While this seems like a gimmick used to lure hipsters out of their hard earned avocado toast money, it is actually quite a freeing way to shoot. I Love Love Love shooting with analog cameras, I really really do. There is something about the satisfying Click that they make, the need to focus the photo but getting exactly what you want. The care and attention to frame it right and then deliberately taking a photo as opposed to spray’n’praying and weeding through it all after.

Shot on the first day with my new (well new to me) Leica M-D (typ 262) & the Voigtlander Classic 35mm f/1.4 S.C.

There is something about the feeling of excitement of the ‘shot unknown’, the idea that you will be worlds away from this moment when you get to look at it again. Just that idea that you will have to wait to see it, wait to know if it turned out, wait to reconnect with that photo that you just took is infuriatingly wonderful. 

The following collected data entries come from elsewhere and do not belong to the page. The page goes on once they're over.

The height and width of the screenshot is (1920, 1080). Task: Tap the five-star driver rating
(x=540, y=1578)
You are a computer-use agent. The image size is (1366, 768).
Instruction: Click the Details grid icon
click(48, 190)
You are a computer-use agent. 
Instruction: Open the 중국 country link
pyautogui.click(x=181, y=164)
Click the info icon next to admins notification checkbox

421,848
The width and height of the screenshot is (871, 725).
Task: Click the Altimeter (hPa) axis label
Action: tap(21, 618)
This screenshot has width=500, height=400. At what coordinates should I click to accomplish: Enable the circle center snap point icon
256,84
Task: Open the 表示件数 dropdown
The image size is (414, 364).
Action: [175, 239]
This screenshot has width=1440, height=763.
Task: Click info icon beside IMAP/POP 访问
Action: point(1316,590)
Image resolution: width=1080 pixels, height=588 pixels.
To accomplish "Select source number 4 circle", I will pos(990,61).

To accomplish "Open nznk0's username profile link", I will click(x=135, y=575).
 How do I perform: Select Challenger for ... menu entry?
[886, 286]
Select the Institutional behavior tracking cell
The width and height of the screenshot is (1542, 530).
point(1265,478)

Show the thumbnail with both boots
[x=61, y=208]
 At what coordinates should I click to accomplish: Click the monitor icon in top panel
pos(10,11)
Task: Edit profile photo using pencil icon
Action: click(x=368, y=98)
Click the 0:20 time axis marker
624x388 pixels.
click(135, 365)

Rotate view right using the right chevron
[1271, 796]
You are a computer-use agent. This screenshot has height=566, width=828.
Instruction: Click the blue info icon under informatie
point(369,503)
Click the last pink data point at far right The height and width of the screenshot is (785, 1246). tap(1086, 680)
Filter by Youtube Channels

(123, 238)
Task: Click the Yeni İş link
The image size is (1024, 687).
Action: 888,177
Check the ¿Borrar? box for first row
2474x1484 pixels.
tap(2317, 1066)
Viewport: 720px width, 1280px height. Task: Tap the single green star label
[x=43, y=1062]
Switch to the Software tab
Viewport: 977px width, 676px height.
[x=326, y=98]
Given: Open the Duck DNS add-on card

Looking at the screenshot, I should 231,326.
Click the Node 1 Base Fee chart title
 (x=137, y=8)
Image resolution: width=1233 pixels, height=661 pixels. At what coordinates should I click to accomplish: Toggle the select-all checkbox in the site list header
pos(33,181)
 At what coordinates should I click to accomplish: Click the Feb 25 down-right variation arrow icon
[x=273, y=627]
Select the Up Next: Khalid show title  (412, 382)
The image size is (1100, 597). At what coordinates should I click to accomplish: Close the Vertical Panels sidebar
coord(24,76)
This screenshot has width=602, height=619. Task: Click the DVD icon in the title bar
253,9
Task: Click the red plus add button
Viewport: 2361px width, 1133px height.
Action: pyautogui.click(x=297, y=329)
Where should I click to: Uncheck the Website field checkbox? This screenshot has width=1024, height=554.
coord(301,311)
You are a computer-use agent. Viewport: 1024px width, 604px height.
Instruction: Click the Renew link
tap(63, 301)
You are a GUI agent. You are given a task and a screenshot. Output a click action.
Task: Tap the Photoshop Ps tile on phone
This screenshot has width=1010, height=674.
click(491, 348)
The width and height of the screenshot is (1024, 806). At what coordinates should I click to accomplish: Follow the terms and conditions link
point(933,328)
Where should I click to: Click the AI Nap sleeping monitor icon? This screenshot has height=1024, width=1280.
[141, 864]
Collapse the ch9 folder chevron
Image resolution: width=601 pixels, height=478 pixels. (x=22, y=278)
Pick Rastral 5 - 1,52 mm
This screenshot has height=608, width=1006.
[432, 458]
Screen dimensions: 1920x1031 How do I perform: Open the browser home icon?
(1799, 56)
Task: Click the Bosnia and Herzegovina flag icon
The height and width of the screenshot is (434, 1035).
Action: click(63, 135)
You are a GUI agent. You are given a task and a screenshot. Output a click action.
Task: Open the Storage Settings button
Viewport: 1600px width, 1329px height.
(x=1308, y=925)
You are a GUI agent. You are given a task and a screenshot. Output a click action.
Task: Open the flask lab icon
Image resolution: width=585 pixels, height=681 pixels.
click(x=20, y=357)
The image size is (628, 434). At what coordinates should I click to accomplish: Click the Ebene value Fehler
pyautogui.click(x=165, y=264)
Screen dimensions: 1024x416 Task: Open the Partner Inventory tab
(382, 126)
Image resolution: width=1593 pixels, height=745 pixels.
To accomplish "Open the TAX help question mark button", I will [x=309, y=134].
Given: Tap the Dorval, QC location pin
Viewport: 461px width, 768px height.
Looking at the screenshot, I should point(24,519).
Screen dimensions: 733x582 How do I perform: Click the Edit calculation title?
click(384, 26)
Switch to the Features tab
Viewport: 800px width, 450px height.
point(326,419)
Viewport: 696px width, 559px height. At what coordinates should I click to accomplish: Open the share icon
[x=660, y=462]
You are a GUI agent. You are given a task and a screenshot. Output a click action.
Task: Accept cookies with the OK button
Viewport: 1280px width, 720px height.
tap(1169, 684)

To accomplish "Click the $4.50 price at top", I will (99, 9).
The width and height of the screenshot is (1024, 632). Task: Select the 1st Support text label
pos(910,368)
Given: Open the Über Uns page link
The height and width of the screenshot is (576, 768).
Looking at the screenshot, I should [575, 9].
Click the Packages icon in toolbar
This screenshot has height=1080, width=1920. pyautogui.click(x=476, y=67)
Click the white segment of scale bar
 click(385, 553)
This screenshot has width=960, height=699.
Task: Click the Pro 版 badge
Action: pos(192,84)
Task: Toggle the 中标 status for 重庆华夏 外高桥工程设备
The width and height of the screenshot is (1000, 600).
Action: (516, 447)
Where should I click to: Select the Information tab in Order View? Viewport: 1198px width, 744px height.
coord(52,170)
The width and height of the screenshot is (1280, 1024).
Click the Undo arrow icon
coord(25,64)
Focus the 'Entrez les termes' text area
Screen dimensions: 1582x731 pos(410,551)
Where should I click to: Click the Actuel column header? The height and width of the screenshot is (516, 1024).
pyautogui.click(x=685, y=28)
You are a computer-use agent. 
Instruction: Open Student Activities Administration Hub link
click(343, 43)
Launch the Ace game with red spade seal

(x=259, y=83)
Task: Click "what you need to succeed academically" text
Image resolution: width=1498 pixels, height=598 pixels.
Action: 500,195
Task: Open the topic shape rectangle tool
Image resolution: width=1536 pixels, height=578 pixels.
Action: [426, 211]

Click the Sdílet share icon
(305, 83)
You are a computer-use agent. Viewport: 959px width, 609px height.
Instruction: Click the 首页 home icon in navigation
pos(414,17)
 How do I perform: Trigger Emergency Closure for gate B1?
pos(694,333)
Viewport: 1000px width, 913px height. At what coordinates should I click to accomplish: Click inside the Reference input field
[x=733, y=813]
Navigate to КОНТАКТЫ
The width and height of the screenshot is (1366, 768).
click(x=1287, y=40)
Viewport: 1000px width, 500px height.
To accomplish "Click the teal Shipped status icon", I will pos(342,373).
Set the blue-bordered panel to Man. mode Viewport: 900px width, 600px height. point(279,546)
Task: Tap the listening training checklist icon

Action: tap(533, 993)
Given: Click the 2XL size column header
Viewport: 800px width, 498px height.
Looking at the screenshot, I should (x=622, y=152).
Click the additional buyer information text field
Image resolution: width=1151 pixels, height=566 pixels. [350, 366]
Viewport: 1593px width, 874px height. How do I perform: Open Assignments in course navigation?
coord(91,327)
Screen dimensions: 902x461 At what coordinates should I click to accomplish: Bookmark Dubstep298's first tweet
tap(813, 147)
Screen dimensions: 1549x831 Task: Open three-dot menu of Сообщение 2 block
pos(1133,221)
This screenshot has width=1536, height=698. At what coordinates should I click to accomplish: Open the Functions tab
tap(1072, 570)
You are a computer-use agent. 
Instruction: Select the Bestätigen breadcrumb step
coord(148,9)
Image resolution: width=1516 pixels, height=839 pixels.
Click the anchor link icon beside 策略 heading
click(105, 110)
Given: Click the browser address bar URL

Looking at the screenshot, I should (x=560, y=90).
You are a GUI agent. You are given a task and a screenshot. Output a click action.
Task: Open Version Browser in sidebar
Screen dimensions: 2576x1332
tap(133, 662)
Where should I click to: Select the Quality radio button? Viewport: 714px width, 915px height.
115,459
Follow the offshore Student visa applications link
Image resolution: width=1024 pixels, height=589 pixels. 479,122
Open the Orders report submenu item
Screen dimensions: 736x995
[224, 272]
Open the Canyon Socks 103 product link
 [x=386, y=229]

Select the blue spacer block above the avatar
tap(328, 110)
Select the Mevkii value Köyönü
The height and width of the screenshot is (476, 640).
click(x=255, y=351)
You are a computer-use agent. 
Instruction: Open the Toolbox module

Don’t get me wrong looking back I couldn’t wait to grab on to digital in a big way, the real time feedback of seeing what you just shot and how it worked, or didn’t  was an absolute game changer in how I learned photography. But if you started shooting with film like I did, you know the excitement when you would get a roll of film developed. I remember that I used to be so giddy to see my film rolls that after picking them up I would spend another 45 min at the lab using a loupe and a lightbox to see each frame one at a time because I couldn’t wait until I got home, I needed to see them right now. 

When shooting with digital I would come home and dump memory cards into the endless abyss that is the 350,000+ pile of personal art photos that I like to call the archives of the institute.”look at them?  I already saw them.”

There is no excitement. There is no overwhelming drive to look at them critically. Heck there is no drive to look at them at all. They just accumulate and become an ever growing monument to work that needs to be done.  

We went for a drive so I started taking photos of the streets while we were at stop lights.
We went for a drive so I started taking photos of the streets while we were at stop lights.
We went for a drive so I started taking photos of the streets while we were at stop lights.

While I have only been shooting with Doggie for the last few days and because of Covid It has been limited shooting at that. But I can honestly say that I AM EXCITED TO GET HOME AND SEE THE PHOTOS AGAIN! 

Still reading!? Did you need more convincing on the beauty and simplicity of the screenless Camera? Well one of the criticisms that I would hear and agree with for the M9 was it was an analog camera poorly pretending to be a digital camera. I am not talking about the Imaging sensor or the internal engine of image processing, that was all fine and dandy for 2012. What I mean is the implementation of the other digital aspects felt amateur and almost shoddy when compared to other ‘modern’ DSLR & Mirrorless masters like Canon, Sony or Nikon.

Going through the menus and using the digital aspects of the Leica M9 would feel like I was about 10-15 years behind the times. The LCD was horrible, you couldn’t determine shots focus or exposure with it and the menu system was more akin to shuffling through the menus of my first 2003 Canon 10D DSLR then a boutique priced modern digital camera. And while I overlooked this all and used the camera as it was meant to be, I couldn’t help but wish it was different. What I love about the Leica M-D is that instead of spending a long time upping their digital game, which they arguably did in the M10, they instead doubled down on what makes a Leica a Leica.